Source data:
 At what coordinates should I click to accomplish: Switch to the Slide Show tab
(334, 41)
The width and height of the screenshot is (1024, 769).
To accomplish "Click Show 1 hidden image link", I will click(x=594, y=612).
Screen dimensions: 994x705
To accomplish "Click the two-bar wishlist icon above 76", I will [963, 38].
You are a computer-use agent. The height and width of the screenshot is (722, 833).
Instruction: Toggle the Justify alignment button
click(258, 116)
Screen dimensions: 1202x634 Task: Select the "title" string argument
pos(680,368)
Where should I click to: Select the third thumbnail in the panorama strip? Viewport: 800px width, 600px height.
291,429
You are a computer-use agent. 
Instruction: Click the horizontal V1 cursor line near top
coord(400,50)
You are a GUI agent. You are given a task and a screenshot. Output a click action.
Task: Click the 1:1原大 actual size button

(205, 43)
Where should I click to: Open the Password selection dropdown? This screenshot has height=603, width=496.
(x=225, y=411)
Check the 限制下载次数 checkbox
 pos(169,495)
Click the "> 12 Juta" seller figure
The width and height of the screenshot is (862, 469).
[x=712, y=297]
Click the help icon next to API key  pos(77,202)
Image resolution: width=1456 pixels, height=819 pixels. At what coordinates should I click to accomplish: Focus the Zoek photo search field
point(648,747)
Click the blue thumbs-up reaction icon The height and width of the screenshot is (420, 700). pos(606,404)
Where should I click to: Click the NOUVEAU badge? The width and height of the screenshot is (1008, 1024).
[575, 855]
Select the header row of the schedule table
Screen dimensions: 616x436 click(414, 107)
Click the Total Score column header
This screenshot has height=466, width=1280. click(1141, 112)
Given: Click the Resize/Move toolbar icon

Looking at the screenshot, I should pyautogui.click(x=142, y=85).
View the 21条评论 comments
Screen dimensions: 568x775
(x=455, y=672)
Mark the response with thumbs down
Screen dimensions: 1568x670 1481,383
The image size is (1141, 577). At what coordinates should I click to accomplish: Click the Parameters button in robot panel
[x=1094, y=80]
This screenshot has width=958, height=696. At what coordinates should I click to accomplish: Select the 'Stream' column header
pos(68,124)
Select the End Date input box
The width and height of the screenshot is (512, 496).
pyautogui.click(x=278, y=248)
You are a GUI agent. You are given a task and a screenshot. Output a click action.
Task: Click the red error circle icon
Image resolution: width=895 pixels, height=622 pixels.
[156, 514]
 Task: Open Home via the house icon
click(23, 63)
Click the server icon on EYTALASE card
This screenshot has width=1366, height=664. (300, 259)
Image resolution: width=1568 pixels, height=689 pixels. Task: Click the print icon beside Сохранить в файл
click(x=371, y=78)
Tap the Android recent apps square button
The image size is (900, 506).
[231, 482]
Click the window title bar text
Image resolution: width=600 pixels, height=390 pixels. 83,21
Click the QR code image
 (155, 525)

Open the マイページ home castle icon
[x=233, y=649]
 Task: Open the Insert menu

▸ Activity
In the records above, count the lines holding the word "agent"; give only that number.

▸ Response to the exercise
4